Fifteen years ago this October, Matthew Wayne Shepard was abducted, tied to a split-rail fence, and left to die in a remote area of Wyoming. He was only 21 years old. Those of us in the gay community who remember the death of Matthew Shepard vividly even now might imagine that anyone in the LGBT community has already heard his story. But they should think again. Gay and lesbian 21-year-olds of today were only six years old at the time of Shepard’s death.
Were he still alive today, Shepard would be just a few months shy of 37. I was a senior in high school at the time of his death. I had no idea that what happened to Shepard would end up being one of the most notorious anti-gay hate crimes in our nation’s history. I only knew that it was the first time I had heard and seen gay people mentioned so prominently on television. I also remember the newly out Ellen DeGeneres choking up at a vigil, but for me the news I was hearing—especially the international reaction to Shepard’s loss—was too hard even to process.

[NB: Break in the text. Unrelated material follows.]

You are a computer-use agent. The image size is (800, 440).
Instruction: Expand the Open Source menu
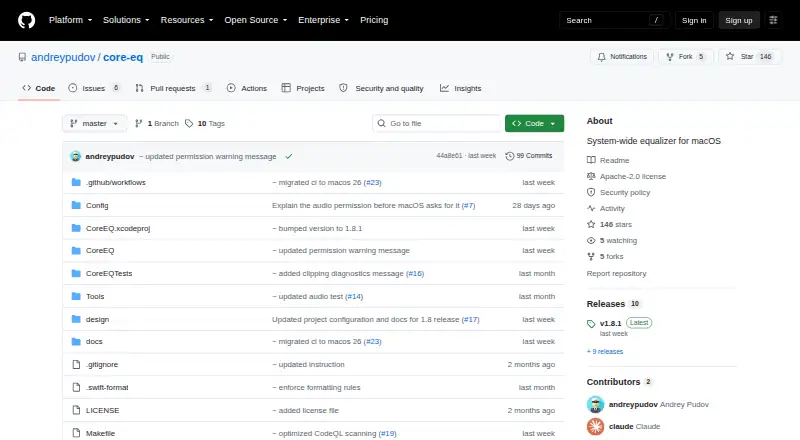pyautogui.click(x=256, y=20)
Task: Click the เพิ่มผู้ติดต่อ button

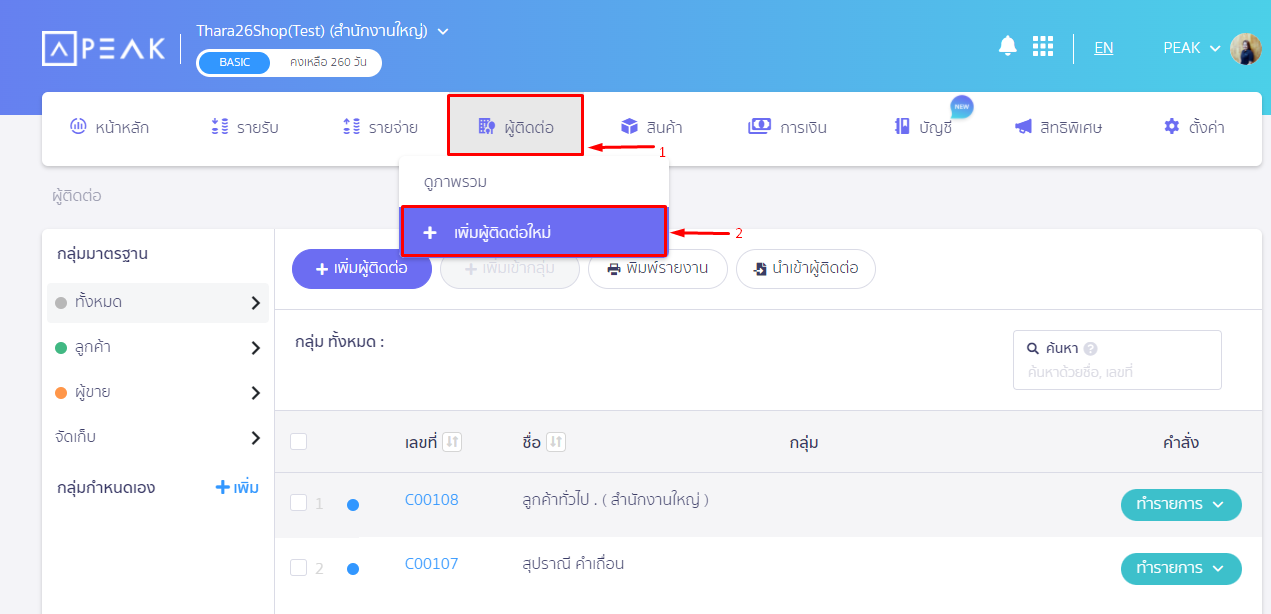Action: 362,268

Fifteen years on, few would disagree that Matthew’s story became a catalyst for activists determined to stop violence against LGBT people. Judy Shepard herself, Matthew’s mother, has become an outspoken and sought-after advocate traveling the globe speaking in an effort to change hearts and minds. Numerous books and films, at least one play, and countless reports have been produced about Matthew’s tragic death. Yet how long can someone’s memory live on as new generations of LGBT youth come of age in a twenty-first-century world? And why should today’s LGBT youth who suffer from bullying and violence—particularly in rural America or in urban communities of color—care about Matthew Shepard’s legacy?
I didn’t know Matthew Shepard personally; but I’d like to think that, if I had, he and I would have been friends. Those close to Matthew Shepard have come to talk about the difference between “Matt,” as his parents and loved ones knew him, and “Matthew Shepard,” the name synonymous with the symbol he has become. The former is what filmmaker Michele Josue sought to portray in her debut feature-length documentary, Matt Shepard Is a Friend of Mine, which follows Josue (who was a close friend of Matt’s) as she travels to pivotal locations in Shepard’s life. As Josue interviews other friends and family members, we viewers gain insight into the beautiful life as well as the devastating loss of both “Matt” and “Matthew Shepard.”
The new film will receive its world premiere in a simultaneous, sea-to-shining-sea event, hosted on the East Coast by Washington National Cathedral and at the Mill Valley Film Festival on the West Coast, on Friday, October 4. As part of a series of events to honor LGBT youth that weekend, the Cathedral’s screening will include a post-screening discussion with Matthew’s parents, Judy and Dennis Shepard.
We all know that Shepard’s death did not end hate crimes against LGBT people. In September 2010, for example, 18-year-old Rutgers University freshman Tyler Clementi ended his own life after he was secretly broadcast via webcam in an intimate act and intensely cyber-bullied. Like Shepard’s, Clementi’s story was covered extensively by the news media, and the public’s interest in how perpetrators of cyber-bullying would be held accountable was highlighted by the ongoing attention paid to the criminal trial of Clementi’s roommate.
Matthew and Tyler do have one important thing in common: they both had remarkable mothers who continue to carry forward their sons’ legacies for the benefit of other LGBT youth. Both Judy Shepard and Jane Clementi will be on hand for a panel discussion at the Cathedral on Sunday, October 6. Hosted by Cathedral Dean Gary Hall, the moms will also be joined by Josh Deese, a sophomore University of Maryland student and member of the Trevor Project’s Youth Advisory Council. Together with Dean Hall, the three panelists will discuss Matthew and Tyler’s legacies, the organizations they work through, and the ways that people of faith can stand with the LGBT community and speak out against violence. Following the panel, the 11:15 am service of Holy Eucharist that morning will include special prayers for LGBT youth and a sermon on the topic by Dean Hall. (Both those events will be webcast live from the Cathedral’s homepage.)
To me, though, equally important to honoring and remembering Shepard and Clementi is simply the fact that a nationally prominent house of worship is hosting such events. Who ever would have imagined that, 15 years ago? Yet as Dean Hall has said, “For too long, LGBT people have been ostracized by or unwelcome in faith communities where the Bible has been used as a weapon. Washington National Cathedral is a house of prayer where all are welcome, and where all people can experience God’s boundless love and grace.”
The fact that God loves me in spite of my gay sexuality was something that I didn’t understand as a high school senior when I heard the news of Shepard’s death. So whether or not 21-year-old LGBT people today have heard of Matthew Shepard, I hope and pray they know that God loves them. And I pledge to continue to do my part to ensure Shepard’s legacy continues to be one that inspires our collective advocacy today on behalf of LGBT youth everywhere.
Richard Weinberg is the Director of Communications at Washington National Cathedral.